At the start of 2023, the KfW Development Impact Lab was managing 18 rigorous impact evaluations (RIEs). These cover the topics of Financial Cooperation (FC) across the board: the majority of evaluations (five) are on the subject of “sustainable economic development, training and employment”, while three evaluations are in the field of “climate and energy”, and a further two concern “peace and social cohesion”. We plan to expand this further in the coming years and also to finance or attract finance for new RIEs.
These evaluations are carried out by various partners. Support comes in part from multilateral organisations, such as the World Bank or the World Food Programme (WFP), and our own impact evaluation unit. Seven evaluations are based on collaboration between ourselves and universities, in particular for design, data analysis and evaluation. Three evaluations are carried out by members of the Development Impact Lab themselves.
Also worth knowing is that the KfW Development Impact Lab also supports RIEs that have been selected via the DEval funding portfolio of the German Institute for Development Evaluation (DEval) and are therefore not directly financed by KfW Development Bank.
RIEs are experimental and semi-experimental methods for measuring the causal effects of a project. In other words, identifying those effects that can be attributed exclusively to the project – and isolating them from concurrent developments or other connections between projects and target indicators.

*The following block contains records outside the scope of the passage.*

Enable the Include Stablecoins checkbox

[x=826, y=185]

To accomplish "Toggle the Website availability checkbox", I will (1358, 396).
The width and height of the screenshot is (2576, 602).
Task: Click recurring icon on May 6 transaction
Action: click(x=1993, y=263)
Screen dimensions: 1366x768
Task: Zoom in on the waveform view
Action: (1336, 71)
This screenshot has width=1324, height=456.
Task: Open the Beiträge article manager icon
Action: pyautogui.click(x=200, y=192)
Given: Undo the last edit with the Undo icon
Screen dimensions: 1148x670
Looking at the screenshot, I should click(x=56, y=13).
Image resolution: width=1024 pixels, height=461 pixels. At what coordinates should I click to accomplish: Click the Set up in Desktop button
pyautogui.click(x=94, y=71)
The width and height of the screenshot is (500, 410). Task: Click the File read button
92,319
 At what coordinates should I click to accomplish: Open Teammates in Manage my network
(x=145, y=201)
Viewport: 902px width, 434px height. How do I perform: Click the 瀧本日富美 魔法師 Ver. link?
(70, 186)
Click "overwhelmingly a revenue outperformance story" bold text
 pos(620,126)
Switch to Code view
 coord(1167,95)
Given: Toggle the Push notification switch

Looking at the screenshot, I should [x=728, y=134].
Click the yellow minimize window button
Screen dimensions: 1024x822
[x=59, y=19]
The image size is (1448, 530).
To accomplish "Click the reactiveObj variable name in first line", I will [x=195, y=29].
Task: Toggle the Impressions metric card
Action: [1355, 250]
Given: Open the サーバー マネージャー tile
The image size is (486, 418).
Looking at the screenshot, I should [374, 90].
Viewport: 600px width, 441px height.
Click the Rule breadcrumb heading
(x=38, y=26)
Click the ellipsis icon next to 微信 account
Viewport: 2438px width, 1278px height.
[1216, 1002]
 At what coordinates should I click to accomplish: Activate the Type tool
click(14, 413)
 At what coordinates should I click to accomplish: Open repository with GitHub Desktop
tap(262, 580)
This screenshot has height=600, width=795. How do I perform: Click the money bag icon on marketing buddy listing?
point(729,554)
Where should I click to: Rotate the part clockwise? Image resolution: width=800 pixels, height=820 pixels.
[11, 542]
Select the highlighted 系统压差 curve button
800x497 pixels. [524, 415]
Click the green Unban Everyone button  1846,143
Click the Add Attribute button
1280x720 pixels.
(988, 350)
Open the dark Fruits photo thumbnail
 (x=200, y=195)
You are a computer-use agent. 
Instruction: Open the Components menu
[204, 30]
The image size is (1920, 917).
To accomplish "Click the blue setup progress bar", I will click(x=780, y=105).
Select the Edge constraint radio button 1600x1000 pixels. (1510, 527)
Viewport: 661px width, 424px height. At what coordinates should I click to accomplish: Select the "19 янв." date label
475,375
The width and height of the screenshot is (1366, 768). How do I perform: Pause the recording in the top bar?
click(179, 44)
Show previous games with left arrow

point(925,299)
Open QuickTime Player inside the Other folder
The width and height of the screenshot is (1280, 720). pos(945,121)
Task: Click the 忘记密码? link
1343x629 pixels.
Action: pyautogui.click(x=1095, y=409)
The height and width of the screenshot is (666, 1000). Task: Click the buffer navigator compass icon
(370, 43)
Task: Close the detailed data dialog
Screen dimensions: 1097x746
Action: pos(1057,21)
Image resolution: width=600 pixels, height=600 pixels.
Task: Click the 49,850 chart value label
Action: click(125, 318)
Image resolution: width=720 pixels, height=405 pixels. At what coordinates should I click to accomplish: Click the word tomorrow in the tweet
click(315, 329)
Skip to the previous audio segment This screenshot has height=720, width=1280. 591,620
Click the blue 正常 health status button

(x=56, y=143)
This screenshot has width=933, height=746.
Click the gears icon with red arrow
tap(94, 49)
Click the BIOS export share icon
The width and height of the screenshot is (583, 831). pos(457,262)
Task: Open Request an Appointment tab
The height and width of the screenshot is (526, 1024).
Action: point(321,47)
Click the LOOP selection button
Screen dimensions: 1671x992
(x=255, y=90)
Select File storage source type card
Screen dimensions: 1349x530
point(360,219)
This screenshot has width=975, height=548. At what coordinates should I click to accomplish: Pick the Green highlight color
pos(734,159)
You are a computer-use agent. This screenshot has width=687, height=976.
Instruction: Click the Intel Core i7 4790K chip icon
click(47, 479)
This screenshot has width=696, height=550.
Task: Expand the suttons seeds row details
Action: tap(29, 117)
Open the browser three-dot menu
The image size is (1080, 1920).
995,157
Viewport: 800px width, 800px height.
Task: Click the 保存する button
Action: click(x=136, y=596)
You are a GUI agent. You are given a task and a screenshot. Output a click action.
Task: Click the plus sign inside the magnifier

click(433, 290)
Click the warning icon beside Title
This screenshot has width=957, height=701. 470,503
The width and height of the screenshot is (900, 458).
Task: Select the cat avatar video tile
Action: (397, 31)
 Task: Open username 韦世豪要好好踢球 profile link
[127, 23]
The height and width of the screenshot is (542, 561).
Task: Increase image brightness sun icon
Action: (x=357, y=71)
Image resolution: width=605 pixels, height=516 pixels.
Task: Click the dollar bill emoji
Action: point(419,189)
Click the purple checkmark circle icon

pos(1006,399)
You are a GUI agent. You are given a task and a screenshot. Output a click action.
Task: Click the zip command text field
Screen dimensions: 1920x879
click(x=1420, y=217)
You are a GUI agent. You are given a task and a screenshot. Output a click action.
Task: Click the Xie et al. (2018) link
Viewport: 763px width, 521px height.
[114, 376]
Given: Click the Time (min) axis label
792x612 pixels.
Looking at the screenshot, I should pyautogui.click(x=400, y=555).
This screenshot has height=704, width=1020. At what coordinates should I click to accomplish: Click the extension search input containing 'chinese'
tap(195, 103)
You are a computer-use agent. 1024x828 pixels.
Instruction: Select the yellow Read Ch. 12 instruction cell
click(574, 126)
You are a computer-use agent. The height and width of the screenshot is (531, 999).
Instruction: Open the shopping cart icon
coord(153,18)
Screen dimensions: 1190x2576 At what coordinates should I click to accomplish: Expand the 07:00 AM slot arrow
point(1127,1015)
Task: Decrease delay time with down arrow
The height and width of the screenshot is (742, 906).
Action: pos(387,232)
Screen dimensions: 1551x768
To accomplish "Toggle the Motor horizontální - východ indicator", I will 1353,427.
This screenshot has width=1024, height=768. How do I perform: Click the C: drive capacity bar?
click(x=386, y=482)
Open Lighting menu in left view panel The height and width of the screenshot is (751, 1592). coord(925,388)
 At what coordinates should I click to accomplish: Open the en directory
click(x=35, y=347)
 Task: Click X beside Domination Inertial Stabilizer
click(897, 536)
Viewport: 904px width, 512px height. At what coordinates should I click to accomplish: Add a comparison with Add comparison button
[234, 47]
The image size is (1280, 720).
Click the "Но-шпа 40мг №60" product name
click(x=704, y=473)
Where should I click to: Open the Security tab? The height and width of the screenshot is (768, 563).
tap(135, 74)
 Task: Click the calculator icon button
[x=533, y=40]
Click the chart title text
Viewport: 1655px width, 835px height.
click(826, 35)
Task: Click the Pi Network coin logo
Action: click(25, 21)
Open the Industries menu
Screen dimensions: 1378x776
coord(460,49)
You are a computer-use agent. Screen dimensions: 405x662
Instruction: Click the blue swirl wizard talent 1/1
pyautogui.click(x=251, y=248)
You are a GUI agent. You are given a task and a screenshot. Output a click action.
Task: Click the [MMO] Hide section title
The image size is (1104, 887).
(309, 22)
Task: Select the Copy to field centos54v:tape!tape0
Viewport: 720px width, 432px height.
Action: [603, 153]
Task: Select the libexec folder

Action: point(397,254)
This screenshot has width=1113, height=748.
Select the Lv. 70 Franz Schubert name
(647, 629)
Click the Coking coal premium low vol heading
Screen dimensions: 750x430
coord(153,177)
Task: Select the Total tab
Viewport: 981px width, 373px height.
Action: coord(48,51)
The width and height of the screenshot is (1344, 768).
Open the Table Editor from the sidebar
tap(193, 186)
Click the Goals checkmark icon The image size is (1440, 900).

In addition to specific impacts on the projects’ target groups, RIEs also analyse impacts on subgroups or mechanisms underlying the impacts. For example, a health care project may have significantly greater effects for women than for men, or a new connection to the electrical grid may only lead to productive electricity uses in areas that have access to markets.
The most rigorous methods are fully experimental methods, such as randomised controlled trials (RCTs) and these represent the “gold standard” in the field. In RCTs, a project – or even part of a project – is randomly assigned to a group of individuals, schools, communities or others and benefits from the project (“intervention group”). The second group receives access to the project or intervention at a later time or – as is the case with placebos – not at all (control group). The principle of (controlled) random assignment, similar to medical research, ensures the comparability of the two groups: for example, depending on the intervention, they will on be average the same age, in a similar state of health, ambitious, vulnerable or wealthy. This means that all post-intervention differences between the groups can be attributed to the project itself. A well-known example is cash transfers, which are disbursed to households in the target group if their children attend school.
If a purely experimental (random) assignment is not justifiable or feasible, semi-experimental methods can prove worthwhile. For example, comparison groups can be defined in line with threshold values of certain selection criteria (regression discontinuity design, RDD). Alternatively, a comparison between two similar groups can be made using the difference-in-difference method. Similar to an RCT, a single group then benefits from the project. An estimate is then used to determine the impact of the project based on the comparison.